Bagot-Lopez recalled participating in peace protests when she was at Pennsbury High School, and taking over the dean’s office at Boston College in response to the dismissal of the Dean of Women. “I was involved in feminist and peace movements for as long as I can remember,” said Bagot-Lopez.
In 1976, Bagot-Lopez made her way to San Francisco with her brother, Buck, fleeing Boston’s cold winters, of Boston, leaving behind her hometown of Yardley, Pennsylvania and her birthplace of Trenton, New Jersey. San Francisco proved to be a perfect fit.
“I love the City. It’s a beautiful City. It’s a diverse City,” said Bagot-Lopez. “I think the main reason I love this City is because it’s an activist town. It is kind of a small town in a funny way, and I have so much respect for people who volunteer their time out of the love for their neighborhood and community.“
While activism was always on her mind, Bagot-Lopez found herself on a very different path before set- tling at UCSF. Her first significant job was as a systems analyst and project manager in the information technology field. She worked for two major banks, Bank of America and Wells Fargo. While this career track began in Boston, she stuck with it, for a short period, in San Francisco.
“It was odd path because I was a sociology major, [computers] was something I ended up minoring in because I had to take a stats course for my major, and I really got into computers,” Bagot-Lopez said. “And that was the old days, I was a pioneer. But I always found time to be active in my community in my spare time as a volunteer.”
After moving to San Francisco, Bagot-Lopez volunteered on efforts related to affordable housing and rent control. She was co-founder of the Bernal Heights Neighborhood Center, was involved in peace efforts in Nicaragua, and, in the 1980s, worked to build a grassroots movement to keep the San Francisco Giants from moving to Tampa, Florida. “Yay! We won!” she laughed.
But it wasn’t enough “I think I decided I wasn’t fulfilled enough doing community work in my spare time,” said Bagot-Lopez, “but I had to find a way to make a living doing it.”

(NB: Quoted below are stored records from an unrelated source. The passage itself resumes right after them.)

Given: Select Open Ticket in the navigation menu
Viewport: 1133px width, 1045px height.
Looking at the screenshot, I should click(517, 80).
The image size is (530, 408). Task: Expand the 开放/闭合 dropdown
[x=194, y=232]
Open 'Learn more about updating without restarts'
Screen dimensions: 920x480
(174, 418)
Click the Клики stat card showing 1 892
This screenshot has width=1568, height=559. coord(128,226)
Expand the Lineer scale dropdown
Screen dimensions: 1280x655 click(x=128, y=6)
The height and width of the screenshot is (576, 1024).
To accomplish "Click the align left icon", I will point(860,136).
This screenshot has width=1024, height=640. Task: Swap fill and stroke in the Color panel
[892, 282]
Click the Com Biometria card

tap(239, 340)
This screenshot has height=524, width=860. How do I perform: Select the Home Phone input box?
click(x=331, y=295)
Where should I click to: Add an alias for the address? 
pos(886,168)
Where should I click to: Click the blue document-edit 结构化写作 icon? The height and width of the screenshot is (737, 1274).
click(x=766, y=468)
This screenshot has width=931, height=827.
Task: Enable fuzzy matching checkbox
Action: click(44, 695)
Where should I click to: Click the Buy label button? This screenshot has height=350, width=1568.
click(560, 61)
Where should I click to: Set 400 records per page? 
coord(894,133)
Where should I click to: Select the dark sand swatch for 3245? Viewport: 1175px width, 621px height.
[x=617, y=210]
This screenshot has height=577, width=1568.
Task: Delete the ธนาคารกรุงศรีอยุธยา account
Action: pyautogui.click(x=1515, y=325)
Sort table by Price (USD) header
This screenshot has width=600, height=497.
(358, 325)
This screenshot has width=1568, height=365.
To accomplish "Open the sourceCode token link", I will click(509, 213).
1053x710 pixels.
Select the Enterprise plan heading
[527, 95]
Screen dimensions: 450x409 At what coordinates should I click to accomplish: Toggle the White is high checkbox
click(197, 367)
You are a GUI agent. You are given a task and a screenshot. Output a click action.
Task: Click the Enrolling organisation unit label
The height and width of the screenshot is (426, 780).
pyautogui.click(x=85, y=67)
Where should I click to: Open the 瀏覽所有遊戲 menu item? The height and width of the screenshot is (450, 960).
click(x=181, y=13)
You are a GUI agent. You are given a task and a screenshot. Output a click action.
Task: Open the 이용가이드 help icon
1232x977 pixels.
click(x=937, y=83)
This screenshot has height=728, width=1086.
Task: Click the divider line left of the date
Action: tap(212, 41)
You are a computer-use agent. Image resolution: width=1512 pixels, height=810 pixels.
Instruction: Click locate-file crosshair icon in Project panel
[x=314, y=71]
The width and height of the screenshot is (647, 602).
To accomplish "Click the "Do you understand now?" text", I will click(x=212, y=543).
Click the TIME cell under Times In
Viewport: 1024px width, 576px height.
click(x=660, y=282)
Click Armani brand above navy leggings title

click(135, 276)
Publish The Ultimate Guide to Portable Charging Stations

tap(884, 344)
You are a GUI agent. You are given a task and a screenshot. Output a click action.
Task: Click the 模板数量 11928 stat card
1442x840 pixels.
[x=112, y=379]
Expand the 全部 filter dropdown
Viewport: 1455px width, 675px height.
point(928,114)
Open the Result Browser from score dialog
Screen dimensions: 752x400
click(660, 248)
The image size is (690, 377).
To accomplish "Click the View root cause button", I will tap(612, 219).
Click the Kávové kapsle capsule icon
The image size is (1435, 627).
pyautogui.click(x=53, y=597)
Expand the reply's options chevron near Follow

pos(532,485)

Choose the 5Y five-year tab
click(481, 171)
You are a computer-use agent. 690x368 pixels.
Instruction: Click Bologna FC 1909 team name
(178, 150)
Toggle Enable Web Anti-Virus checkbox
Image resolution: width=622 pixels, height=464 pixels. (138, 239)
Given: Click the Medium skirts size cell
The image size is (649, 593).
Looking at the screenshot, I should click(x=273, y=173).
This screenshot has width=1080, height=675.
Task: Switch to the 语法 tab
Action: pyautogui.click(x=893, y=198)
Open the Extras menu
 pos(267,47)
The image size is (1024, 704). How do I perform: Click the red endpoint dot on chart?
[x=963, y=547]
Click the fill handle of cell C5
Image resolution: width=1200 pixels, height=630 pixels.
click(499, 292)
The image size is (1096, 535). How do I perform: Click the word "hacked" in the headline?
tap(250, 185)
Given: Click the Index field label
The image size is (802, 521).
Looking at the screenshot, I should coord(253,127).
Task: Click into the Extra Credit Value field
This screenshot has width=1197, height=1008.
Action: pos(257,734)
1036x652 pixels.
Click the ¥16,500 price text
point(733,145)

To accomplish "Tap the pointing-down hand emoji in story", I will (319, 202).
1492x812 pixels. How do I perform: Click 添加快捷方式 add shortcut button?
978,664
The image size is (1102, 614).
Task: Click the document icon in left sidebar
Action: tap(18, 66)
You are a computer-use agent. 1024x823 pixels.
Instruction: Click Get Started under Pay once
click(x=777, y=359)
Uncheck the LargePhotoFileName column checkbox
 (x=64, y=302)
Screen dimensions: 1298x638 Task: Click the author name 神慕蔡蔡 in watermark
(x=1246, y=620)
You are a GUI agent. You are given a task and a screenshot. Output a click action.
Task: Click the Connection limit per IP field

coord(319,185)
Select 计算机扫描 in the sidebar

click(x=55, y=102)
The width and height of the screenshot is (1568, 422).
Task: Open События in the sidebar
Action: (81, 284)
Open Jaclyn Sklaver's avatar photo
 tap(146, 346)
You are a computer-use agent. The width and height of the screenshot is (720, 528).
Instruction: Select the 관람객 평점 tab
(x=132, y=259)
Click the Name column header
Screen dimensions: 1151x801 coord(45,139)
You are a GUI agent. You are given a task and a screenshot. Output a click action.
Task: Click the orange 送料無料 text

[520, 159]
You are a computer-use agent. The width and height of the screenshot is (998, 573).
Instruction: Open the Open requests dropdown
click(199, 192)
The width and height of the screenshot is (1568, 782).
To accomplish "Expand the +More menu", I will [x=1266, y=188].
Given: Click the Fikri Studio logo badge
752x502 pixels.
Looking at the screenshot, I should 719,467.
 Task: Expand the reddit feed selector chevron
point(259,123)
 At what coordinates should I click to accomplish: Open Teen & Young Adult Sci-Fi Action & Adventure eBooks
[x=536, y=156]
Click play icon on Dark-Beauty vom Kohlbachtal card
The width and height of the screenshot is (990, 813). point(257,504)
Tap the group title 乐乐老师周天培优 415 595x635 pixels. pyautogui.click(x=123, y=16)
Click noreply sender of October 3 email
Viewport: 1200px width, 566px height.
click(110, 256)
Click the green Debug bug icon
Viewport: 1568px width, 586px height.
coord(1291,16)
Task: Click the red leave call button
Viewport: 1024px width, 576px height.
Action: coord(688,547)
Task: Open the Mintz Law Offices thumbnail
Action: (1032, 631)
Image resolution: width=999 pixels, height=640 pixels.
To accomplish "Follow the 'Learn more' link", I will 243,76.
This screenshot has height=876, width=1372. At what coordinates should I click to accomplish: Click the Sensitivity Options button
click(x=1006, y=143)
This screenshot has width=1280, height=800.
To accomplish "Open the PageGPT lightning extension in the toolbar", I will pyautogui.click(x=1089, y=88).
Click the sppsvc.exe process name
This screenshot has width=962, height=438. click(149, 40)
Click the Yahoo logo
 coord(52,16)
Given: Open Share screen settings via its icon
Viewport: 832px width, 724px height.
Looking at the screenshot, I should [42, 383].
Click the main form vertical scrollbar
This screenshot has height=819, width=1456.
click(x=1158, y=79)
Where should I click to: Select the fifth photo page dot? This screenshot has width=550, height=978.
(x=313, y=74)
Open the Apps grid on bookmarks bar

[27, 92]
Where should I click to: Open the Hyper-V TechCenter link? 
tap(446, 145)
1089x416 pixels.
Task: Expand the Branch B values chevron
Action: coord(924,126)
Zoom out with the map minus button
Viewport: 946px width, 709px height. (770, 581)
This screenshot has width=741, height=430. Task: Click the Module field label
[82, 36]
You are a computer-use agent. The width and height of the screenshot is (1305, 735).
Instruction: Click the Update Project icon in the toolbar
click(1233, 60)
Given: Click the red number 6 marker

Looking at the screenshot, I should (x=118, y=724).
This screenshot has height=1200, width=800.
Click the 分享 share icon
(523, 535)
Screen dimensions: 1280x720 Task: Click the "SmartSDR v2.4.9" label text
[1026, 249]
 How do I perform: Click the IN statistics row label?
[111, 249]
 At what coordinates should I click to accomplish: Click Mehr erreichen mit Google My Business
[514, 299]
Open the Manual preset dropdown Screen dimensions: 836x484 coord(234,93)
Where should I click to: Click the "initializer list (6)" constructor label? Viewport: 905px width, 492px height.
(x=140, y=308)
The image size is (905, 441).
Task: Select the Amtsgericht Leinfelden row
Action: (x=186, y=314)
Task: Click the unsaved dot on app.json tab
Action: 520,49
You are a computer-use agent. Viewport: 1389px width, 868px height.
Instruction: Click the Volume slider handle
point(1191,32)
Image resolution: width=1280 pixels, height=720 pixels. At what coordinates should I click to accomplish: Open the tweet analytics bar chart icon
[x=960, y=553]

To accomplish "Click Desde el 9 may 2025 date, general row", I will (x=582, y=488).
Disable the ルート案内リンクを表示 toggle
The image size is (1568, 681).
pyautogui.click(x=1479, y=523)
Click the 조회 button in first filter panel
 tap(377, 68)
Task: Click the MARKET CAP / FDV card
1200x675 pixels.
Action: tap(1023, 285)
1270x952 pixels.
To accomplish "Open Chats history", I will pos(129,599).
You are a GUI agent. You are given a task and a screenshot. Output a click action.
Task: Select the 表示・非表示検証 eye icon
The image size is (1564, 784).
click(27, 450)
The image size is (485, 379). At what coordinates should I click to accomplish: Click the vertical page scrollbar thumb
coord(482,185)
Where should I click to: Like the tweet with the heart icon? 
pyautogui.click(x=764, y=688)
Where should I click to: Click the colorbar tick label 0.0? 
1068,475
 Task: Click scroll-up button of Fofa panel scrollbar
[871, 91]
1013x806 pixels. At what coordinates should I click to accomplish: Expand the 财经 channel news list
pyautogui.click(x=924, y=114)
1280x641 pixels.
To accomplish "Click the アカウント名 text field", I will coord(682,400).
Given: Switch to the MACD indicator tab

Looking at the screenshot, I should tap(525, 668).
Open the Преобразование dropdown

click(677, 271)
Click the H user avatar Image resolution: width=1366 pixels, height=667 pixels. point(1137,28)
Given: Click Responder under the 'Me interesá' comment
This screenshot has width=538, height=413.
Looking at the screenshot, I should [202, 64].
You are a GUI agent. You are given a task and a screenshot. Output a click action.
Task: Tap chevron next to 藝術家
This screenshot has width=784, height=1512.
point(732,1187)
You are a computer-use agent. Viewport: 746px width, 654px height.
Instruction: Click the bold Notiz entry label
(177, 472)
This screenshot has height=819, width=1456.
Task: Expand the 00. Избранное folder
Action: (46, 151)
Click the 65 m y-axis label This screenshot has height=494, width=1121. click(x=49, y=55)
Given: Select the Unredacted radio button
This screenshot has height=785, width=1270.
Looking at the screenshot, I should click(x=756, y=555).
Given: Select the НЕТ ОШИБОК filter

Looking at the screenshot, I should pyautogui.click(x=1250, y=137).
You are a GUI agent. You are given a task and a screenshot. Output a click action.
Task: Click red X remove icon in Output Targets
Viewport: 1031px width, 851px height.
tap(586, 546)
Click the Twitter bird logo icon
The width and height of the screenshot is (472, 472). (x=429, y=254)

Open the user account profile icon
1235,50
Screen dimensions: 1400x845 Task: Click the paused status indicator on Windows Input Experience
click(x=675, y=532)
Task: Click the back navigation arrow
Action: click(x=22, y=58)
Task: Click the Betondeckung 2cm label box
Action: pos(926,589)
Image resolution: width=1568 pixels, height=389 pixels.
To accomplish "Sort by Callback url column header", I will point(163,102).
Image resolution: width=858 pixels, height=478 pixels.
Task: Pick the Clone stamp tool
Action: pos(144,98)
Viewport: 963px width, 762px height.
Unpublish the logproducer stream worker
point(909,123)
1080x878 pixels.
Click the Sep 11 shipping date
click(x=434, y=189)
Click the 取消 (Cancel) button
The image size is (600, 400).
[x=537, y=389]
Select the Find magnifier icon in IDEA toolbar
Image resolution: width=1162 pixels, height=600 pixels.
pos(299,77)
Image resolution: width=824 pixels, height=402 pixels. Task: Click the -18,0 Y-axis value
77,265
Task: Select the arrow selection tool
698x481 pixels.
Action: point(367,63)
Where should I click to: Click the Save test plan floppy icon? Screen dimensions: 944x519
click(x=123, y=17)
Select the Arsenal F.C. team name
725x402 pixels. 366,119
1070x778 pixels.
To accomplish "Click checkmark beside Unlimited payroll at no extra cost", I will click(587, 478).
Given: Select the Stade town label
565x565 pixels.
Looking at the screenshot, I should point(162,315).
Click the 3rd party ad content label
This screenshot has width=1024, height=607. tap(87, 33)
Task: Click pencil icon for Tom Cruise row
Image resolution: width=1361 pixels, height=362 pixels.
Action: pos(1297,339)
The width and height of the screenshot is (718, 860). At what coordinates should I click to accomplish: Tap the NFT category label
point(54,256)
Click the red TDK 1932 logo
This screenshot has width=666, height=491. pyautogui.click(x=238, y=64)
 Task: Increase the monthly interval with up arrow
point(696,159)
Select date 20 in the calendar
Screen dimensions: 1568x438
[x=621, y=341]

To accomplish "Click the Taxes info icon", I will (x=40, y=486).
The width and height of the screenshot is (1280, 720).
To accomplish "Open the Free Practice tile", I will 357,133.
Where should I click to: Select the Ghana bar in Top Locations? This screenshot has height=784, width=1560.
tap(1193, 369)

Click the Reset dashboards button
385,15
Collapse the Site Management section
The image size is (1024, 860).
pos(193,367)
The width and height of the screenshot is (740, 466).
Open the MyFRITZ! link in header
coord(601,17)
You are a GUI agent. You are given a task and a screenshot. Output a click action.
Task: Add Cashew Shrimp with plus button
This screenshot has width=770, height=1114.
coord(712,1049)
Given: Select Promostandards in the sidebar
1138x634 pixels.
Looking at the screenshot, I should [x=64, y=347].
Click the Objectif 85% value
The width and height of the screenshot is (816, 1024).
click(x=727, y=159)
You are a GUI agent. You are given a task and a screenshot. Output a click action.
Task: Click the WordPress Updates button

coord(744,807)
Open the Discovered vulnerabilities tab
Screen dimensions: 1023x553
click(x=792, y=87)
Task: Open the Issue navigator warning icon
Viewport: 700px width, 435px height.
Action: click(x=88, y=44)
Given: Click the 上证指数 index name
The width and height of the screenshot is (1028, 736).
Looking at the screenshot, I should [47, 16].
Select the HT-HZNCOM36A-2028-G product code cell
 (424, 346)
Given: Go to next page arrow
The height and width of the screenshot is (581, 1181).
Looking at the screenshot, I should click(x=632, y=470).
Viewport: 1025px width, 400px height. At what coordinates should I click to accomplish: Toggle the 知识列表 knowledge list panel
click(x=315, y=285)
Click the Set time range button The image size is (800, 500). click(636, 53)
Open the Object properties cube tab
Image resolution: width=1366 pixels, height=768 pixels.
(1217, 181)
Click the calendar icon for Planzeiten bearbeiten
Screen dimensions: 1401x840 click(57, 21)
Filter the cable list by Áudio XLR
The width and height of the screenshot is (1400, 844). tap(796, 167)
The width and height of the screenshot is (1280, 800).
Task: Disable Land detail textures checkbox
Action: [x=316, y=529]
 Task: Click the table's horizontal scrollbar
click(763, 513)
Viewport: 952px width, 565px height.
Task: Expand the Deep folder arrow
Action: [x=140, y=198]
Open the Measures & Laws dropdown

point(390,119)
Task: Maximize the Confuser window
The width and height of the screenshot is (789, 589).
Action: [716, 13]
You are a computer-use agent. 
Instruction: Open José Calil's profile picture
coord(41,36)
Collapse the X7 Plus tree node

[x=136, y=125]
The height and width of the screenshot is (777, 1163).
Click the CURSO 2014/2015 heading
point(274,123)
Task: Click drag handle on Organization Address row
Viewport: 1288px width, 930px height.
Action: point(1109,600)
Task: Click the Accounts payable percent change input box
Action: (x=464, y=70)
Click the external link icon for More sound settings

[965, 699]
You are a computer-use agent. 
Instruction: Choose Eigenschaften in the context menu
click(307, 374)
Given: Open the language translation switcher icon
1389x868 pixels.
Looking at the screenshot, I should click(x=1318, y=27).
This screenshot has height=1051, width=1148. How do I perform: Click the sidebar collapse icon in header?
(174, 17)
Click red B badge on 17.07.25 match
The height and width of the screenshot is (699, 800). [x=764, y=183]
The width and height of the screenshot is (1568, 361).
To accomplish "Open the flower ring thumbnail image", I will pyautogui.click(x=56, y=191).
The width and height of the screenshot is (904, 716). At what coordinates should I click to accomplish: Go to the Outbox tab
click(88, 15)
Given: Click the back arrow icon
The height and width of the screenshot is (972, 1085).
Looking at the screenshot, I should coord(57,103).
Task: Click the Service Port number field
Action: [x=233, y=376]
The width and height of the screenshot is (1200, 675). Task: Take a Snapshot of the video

In 1990, Irene Agnos, former Mayor Art Agnos’s sister, was sifting through resumes at UCSF when she came across a familiar name: Barbara Bagot-Lopez. “[Agnos] had been brought in to help UCSF build better relationships with the community because we had a rough couple of decades in the ‘60s and ‘70s,” explained Bagot-Lopez. “[UCSF] wasn’t growing in a very community friendly way back then. But then she saw my name. She knew me because I had been a volunteer on her brother’s mayoral campaign, and she knew I was a community activist. And so she thought that would be an interesting fit, and it was. It was a good marriage as far as I was concerned, because working for a nonprofit institution with such a great reputation for improving people’s lives.”
Throughout her time at UCSF Bagot-Lopez has engaged, inspired, knocked on doors, pushed forward, jumped through hoops, negotiated, empathized, and worked towards achieving UCSF’s mission of improving health worldwide. One of her first efforts, started in 1996, led to the creation of the Mission Bay campus, followed by the siting of a helipad at Benioff Children’s Hospital in 2014.
“The people I have worked with over the years at UCSF are so smart, and dedicated, and dedicated to really good causes,” said Bagot-Lopez, “and the community of people I’ve worked with since I’ve been here… it’s been just such a privilege to work with the UCSF staff and students. But now that my daughter has grown up I should get back to my activist roots. I will have more time to stay in touch with people I love and respect. I am definitely nostalgic about leaving UCSF; there is no question about it. But I’m not going anywhere. I will be around that’s for sure.”